Alaska's Gravina Island is home to 50 people and more than 350 Sitka black-tailed deer. Under the U.S. highway bill passed last month, this group will get a $223 million bridge taller than the Brooklyn Bridge in New York.

The funding is among $1.04 billion that Alaska lawmakers secured for transportation projects, making the state the envy of its neighbors in the U.S. Pacific Northwest. The states of Washington and Oregon, with a combined population 15 times that of Alaska's 650,000, each received about $500 million sought by lawmakers for transportation projects in their home states under the bill signed by President George W. Bush on Aug. 10.

Alaska owes its bounty to Congressman Donald Young, a Republican who heads the U.S. House of Representatives Transportation Committee and has told voters he used his position to enhance Alaska's share. A second bridge, spanning 2 miles in Anchorage, to be called ``Don Young's Way,'' got $229 million.

▶ _TASKS TO PERFORM_
[1] According to the text on Alaska's highway funding, how many Sitka black-tailed deer live on Gravina Island?
[2] Check each statement against the text on Alaska's highway funding and mark it yes or no, quoting the words that decide it: (a) The Gravina Island bridge will cost $223 million. (b) Washington and Oregon each received about $1 billion for transportation projects. (c) The highway bill was signed on Aug. 10.
[3] Update the passage of the text on Alaska's highway funding starting with "The funding is" and going on through "got $229 million.", putting "Representative" in place of "Congressman".
The records aren't needed here.

Collected data entries

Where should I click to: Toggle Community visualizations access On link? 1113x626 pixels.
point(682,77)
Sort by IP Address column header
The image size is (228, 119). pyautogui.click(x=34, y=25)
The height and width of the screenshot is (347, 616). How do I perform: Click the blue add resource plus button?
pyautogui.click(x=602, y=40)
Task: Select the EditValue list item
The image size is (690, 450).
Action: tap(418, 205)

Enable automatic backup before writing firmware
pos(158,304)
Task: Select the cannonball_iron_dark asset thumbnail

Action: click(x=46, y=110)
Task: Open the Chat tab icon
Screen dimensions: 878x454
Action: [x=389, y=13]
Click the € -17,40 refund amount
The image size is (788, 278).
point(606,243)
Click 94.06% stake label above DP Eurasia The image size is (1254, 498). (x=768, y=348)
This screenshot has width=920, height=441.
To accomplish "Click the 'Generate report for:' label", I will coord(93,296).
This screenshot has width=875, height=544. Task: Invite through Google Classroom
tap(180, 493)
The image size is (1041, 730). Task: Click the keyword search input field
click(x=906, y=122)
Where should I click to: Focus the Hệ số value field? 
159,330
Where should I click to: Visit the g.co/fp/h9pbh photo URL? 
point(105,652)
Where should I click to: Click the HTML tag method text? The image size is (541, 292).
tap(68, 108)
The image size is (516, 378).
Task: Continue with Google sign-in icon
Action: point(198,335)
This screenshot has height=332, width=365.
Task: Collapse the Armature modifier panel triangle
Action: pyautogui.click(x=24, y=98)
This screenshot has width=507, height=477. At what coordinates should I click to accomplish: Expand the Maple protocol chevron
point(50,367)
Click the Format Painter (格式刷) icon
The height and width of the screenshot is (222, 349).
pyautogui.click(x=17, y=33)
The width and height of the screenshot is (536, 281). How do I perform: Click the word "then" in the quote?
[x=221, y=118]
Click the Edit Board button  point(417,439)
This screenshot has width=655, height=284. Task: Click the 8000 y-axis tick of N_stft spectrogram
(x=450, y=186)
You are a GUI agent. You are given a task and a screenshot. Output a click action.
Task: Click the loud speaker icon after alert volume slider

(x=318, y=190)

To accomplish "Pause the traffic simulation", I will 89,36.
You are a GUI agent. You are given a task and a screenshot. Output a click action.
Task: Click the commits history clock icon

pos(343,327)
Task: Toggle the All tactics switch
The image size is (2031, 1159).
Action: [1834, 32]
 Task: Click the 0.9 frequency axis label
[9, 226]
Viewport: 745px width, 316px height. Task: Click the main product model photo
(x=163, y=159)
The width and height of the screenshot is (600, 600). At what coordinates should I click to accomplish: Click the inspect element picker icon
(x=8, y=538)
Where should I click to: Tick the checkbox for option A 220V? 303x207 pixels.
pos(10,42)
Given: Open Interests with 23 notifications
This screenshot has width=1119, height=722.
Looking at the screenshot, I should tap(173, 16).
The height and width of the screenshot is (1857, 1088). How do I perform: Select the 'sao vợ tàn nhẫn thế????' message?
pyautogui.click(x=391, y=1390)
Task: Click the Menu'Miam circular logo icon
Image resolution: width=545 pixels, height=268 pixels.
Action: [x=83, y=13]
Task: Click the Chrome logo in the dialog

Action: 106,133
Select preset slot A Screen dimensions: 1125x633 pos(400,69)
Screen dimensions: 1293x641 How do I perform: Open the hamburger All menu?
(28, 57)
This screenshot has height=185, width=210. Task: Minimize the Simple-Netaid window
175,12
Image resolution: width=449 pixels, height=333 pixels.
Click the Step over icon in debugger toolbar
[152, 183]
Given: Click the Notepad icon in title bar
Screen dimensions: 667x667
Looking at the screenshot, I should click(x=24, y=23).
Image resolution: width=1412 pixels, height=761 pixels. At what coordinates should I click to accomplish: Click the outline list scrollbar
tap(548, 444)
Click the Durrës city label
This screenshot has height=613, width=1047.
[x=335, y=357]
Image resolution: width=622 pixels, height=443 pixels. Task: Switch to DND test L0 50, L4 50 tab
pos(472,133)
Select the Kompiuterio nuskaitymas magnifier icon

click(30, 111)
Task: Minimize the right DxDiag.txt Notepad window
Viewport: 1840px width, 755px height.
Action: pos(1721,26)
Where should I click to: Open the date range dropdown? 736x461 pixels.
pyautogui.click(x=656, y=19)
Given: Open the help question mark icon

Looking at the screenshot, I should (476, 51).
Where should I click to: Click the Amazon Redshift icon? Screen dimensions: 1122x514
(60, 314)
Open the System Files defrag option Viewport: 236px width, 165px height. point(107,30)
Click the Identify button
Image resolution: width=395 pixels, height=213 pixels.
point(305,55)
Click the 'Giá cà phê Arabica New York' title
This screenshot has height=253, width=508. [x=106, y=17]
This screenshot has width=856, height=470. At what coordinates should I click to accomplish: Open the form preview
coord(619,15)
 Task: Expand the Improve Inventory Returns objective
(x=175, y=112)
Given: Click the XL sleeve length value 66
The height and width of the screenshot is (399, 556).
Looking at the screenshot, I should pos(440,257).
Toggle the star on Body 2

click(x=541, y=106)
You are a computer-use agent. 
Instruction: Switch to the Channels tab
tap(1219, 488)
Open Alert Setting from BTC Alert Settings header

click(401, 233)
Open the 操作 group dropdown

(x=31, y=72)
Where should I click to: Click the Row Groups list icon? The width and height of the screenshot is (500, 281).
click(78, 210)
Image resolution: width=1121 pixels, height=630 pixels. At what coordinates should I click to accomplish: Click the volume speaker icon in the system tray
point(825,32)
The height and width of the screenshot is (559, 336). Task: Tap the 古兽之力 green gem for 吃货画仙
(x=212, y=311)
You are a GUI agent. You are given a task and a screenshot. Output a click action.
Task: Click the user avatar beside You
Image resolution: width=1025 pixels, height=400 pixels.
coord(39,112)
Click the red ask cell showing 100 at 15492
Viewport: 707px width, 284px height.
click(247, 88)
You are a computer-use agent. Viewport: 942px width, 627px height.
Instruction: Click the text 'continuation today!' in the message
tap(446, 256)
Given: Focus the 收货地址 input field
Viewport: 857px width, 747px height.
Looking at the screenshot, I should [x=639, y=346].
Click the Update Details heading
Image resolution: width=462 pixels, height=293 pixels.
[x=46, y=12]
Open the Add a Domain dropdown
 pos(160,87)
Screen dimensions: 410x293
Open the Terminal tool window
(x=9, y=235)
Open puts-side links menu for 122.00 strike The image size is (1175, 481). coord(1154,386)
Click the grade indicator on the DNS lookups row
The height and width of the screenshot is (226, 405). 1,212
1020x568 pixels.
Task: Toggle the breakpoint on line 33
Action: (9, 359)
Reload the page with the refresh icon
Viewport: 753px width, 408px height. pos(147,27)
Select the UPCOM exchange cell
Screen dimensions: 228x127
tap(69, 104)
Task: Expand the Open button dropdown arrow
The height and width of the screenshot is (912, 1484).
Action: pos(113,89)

▶ _SOLUTIONS TO THE EXERCISE_
[1] More than 350.

[2]
(a) Yes: "this group will get a $223 million bridge"
(b) No: "each received about $500 million sought by lawmakers for transportation projects"
(c) Yes: "signed by President George W. Bush on Aug. 10"

[3]
The funding is among $1.04 billion that Alaska lawmakers secured for transportation projects, making the state the envy of its neighbors in the U.S. Pacific Northwest. The states of Washington and Oregon, with a combined population 15 times that of Alaska's 650,000, each received about $500 million sought by lawmakers for transportation projects in their home states under the bill signed by President George W. Bush on Aug. 10.

Alaska owes its bounty to Representative Donald Young, a Republican who heads the U.S. House of Representatives Transportation Committee and has told voters he used his position to enhance Alaska's share. A second bridge, spanning 2 miles in Anchorage, to be called ``Don Young's Way,'' got $229 million.